Aims  To examine trends in prescription opioid (PO) injection and to assess its association with hepatitis C virus (HCV) seroconversion among injection drug users (IDUs).

Design  Prospective cohort study.

Setting  Montreal, Canada.

Participants  HCV-negative IDUs at baseline, reporting injection in the past month.

Measurements  Semi-annual visits included HCV antibody testing and an interview-administered questionnaire assessing risk behaviours. HCV incidence rate was calculated using the person–time method. Time-updated Cox regression models were conducted to examine predictors of HCV incidence.

Findings  The proportion of IDUs reporting PO injection increased from 21% to 75% between 2004 and 2009 (P < 0.001). Of the 246 participants (81.6% male; mean age 34.5 years; mean follow-up time 23 months), 83 seroconverted to HCV [incidence rate: 17.9 per 100 person-years; 95% confidence interval (CI) 14.3, 22.1]. Compared to non-PO injectors, PO injectors were more likely to become infected [adjusted hazard ratio (AHR): 1.87; 95%CI:1.16, 3.03]. An effect modification was also found: PO injectors who did not inject heroin were more likely to become infected (AHR: 2.88; 95%CI: 1.52, 5.45) whereas no association was found for participants using both drugs (AHR: 1.19; 95% CI: 0.61, 2.30).

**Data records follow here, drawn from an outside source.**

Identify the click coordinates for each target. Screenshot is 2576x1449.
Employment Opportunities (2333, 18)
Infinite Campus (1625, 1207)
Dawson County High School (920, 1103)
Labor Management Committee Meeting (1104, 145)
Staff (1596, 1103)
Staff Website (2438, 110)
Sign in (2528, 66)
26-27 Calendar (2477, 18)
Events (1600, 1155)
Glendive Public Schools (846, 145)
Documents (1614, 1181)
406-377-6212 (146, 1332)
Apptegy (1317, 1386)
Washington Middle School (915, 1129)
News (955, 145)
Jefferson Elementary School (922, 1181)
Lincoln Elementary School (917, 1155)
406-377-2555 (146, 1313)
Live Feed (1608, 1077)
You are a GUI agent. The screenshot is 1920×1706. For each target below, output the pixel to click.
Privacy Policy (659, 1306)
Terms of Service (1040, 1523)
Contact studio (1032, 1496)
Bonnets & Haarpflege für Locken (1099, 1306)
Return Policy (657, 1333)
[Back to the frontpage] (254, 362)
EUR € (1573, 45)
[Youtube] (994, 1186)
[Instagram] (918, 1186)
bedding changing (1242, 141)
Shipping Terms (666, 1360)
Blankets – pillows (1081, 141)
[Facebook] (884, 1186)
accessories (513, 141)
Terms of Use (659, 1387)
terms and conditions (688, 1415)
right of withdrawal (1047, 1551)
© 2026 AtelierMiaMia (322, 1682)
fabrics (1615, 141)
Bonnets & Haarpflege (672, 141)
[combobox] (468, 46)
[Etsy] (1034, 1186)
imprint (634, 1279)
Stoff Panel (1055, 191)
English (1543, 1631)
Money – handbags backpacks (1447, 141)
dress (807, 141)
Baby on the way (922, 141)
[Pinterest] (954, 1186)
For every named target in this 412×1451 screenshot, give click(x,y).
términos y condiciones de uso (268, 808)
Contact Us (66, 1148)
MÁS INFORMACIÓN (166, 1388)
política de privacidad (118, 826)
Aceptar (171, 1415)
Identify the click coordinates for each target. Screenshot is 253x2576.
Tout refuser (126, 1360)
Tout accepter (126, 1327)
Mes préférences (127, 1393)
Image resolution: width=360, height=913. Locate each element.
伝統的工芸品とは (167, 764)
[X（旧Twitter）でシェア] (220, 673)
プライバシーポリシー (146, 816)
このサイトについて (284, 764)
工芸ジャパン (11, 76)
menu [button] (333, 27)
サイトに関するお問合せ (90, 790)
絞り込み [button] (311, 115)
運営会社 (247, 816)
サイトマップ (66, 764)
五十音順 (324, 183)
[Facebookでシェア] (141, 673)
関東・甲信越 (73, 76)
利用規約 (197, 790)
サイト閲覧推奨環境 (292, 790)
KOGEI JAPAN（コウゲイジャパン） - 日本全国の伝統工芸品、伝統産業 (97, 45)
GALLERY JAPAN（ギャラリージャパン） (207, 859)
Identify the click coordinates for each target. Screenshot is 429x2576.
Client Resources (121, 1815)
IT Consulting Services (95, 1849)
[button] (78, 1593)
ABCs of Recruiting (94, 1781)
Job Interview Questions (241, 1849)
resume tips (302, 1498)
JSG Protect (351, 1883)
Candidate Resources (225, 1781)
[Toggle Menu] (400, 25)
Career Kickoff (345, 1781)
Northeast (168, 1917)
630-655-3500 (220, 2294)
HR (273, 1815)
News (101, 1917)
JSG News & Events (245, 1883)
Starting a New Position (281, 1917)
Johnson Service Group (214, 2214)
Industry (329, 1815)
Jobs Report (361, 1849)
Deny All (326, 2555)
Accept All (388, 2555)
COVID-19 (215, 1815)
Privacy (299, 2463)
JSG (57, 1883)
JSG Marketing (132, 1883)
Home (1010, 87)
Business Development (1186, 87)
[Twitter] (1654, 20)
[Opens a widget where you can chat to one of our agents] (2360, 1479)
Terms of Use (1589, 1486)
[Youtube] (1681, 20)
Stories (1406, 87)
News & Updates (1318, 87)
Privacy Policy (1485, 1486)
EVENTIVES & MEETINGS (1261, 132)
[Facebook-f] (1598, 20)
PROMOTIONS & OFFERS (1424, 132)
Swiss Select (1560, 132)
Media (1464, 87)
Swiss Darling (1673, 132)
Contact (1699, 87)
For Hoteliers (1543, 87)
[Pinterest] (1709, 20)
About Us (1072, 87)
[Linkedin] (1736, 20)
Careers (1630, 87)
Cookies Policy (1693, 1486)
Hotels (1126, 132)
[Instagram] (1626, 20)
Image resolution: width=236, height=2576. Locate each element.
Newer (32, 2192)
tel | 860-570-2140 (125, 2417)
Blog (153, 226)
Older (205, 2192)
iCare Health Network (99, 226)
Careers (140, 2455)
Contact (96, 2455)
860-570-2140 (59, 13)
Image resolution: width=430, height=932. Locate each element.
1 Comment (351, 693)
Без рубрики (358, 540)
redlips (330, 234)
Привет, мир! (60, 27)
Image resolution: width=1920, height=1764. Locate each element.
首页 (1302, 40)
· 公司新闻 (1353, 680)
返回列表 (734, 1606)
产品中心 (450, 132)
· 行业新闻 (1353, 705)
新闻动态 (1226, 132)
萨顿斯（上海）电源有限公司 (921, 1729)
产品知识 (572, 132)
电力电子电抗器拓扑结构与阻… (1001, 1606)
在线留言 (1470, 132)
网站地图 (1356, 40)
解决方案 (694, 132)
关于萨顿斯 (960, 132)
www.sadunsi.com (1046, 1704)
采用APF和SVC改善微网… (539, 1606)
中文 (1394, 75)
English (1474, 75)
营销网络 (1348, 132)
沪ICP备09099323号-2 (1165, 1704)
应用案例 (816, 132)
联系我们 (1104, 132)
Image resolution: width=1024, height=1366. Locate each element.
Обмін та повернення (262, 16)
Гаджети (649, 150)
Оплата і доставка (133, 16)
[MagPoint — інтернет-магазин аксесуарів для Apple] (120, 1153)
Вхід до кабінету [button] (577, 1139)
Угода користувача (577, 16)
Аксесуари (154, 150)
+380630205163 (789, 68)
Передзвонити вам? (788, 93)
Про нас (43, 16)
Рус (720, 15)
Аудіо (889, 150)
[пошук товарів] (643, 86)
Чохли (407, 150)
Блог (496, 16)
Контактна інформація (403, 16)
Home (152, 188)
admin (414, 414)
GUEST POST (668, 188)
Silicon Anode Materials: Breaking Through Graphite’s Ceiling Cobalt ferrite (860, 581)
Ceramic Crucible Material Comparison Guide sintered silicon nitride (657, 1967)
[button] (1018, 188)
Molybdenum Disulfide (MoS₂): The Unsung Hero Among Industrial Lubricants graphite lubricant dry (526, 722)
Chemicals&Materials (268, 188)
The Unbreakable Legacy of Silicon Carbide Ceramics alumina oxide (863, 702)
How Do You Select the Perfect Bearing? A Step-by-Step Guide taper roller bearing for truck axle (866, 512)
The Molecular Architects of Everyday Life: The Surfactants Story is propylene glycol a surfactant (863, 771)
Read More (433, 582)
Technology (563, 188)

Other independent predictors of HCV incidence were: cocaine injection, recent incarceration and >30 injections per month.

Conclusions  Prescription opioid injectors who do not inject heroin are at greater risk for HCV seroconversion than are those injecting both heroin and prescription opioids. Important differences in age, behaviour and social context suggest a need for targeted outreach strategies to this population.